What to work on
When the line containing "The image size is (1456, 822)." appears in the entries below, begin printing there and stop after the line containing "has height=926, width=1288."; print each of those lines exactly and no other line.

Listed records: Begin

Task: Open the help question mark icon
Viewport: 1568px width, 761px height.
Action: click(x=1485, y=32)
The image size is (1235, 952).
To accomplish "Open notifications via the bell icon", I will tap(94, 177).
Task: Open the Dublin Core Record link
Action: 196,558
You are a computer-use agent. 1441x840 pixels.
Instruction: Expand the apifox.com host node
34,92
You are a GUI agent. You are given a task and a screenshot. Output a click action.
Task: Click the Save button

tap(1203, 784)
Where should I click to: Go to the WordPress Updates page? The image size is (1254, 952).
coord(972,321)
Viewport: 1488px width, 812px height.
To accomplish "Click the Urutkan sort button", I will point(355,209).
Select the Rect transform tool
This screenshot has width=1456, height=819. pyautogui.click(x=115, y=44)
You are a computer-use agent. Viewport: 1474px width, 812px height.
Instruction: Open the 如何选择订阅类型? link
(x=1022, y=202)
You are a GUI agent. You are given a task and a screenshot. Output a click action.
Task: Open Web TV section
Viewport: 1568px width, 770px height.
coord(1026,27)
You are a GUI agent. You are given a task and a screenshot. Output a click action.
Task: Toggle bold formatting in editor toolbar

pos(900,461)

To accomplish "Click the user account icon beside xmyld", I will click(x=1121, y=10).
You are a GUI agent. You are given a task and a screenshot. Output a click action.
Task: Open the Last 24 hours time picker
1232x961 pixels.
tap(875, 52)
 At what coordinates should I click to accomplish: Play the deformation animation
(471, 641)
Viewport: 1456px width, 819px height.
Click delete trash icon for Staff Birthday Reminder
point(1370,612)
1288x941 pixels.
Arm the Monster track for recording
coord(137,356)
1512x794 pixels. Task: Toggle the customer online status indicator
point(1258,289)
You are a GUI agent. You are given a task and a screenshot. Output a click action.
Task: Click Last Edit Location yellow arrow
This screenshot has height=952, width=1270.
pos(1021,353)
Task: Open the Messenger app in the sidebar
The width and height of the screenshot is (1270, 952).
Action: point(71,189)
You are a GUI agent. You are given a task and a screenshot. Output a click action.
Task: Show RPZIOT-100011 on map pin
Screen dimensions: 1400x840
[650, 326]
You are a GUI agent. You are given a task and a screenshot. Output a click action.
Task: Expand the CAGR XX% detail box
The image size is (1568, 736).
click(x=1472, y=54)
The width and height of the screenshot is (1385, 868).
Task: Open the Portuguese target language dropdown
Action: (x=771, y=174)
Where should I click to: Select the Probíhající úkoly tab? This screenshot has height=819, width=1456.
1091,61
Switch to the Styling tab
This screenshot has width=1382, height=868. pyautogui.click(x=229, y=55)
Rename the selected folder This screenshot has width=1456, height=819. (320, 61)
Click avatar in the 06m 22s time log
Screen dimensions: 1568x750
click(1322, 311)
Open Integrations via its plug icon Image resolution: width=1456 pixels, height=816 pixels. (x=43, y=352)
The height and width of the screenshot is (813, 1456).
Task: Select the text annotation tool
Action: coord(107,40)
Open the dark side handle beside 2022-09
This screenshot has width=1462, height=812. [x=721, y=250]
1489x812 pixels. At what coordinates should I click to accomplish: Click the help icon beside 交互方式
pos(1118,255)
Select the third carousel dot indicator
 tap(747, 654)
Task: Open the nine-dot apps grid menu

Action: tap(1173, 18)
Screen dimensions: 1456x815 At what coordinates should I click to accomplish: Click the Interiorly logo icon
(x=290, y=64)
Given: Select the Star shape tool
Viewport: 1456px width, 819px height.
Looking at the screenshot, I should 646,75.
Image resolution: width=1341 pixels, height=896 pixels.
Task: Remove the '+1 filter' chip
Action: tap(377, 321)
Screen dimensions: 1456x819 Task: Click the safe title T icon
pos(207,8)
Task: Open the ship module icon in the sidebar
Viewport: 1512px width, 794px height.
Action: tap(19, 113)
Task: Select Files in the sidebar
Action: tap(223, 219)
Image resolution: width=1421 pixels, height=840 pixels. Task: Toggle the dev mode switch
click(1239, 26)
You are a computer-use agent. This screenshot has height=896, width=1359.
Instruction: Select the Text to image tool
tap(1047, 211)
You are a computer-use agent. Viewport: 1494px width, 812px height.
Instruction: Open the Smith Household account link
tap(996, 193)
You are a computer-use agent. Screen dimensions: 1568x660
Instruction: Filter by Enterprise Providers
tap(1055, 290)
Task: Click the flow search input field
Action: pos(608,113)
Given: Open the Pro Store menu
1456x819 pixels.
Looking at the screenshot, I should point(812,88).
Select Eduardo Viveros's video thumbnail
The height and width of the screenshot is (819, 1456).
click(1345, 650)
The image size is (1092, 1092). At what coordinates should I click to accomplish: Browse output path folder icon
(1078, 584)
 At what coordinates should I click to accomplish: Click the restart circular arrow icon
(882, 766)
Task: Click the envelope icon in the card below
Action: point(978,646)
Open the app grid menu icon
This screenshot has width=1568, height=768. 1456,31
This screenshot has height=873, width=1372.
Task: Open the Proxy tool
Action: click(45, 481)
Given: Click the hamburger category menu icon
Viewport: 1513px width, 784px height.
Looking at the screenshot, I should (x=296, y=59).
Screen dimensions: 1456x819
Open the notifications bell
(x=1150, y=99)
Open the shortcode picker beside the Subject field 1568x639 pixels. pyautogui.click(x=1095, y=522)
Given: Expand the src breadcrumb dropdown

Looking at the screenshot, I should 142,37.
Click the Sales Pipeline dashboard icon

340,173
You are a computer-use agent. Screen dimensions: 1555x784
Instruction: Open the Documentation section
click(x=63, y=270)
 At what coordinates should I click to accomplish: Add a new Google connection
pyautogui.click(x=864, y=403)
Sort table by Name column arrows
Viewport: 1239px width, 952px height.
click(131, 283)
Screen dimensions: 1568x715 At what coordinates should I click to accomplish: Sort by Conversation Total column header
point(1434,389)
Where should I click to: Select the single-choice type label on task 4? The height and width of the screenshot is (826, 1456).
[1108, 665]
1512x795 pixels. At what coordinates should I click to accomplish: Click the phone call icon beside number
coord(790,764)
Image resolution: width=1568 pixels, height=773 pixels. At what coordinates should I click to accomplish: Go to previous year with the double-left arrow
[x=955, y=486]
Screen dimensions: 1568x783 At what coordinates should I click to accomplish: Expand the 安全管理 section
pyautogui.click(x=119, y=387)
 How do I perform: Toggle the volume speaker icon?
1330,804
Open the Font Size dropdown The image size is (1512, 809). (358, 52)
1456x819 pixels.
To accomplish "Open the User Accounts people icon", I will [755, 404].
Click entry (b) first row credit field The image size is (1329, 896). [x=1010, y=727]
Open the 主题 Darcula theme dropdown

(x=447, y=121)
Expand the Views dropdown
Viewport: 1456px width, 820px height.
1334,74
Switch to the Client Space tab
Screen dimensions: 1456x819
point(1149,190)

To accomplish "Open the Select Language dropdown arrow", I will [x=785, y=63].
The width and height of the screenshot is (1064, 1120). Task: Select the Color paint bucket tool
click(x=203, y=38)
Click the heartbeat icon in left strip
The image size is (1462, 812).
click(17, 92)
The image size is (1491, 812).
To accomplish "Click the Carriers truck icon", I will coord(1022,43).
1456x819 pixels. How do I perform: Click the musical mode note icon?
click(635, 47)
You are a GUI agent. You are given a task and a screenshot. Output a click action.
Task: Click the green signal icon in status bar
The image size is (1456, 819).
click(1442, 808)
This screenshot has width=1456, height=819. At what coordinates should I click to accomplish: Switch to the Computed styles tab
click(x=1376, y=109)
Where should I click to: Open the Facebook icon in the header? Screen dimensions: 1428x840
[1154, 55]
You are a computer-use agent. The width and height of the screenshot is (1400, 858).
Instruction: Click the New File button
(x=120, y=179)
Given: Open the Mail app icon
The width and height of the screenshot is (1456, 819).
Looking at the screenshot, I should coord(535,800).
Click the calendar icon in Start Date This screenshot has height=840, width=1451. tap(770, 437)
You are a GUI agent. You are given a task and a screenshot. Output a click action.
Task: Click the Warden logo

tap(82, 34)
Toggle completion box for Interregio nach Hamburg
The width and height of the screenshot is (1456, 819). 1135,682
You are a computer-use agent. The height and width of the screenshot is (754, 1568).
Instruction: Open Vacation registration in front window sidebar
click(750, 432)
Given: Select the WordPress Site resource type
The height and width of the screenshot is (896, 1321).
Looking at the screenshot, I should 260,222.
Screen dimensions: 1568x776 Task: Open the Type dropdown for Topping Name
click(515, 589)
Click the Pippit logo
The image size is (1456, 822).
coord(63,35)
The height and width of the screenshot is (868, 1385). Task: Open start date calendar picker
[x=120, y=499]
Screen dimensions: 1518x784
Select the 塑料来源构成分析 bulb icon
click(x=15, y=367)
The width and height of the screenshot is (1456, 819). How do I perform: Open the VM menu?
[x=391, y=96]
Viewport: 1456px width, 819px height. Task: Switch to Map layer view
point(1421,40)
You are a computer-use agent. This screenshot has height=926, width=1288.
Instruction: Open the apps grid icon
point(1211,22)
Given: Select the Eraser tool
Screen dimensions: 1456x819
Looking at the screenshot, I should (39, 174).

Listed records: End

Written solution
The image size is (1456, 822).
coord(63,35)
The height and width of the screenshot is (868, 1385). Task: Open start date calendar picker
[x=120, y=499]
Screen dimensions: 1518x784
Select the 塑料来源构成分析 bulb icon
click(x=15, y=367)
The width and height of the screenshot is (1456, 819). How do I perform: Open the VM menu?
[x=391, y=96]
Viewport: 1456px width, 819px height. Task: Switch to Map layer view
point(1421,40)
You are a computer-use agent. This screenshot has height=926, width=1288.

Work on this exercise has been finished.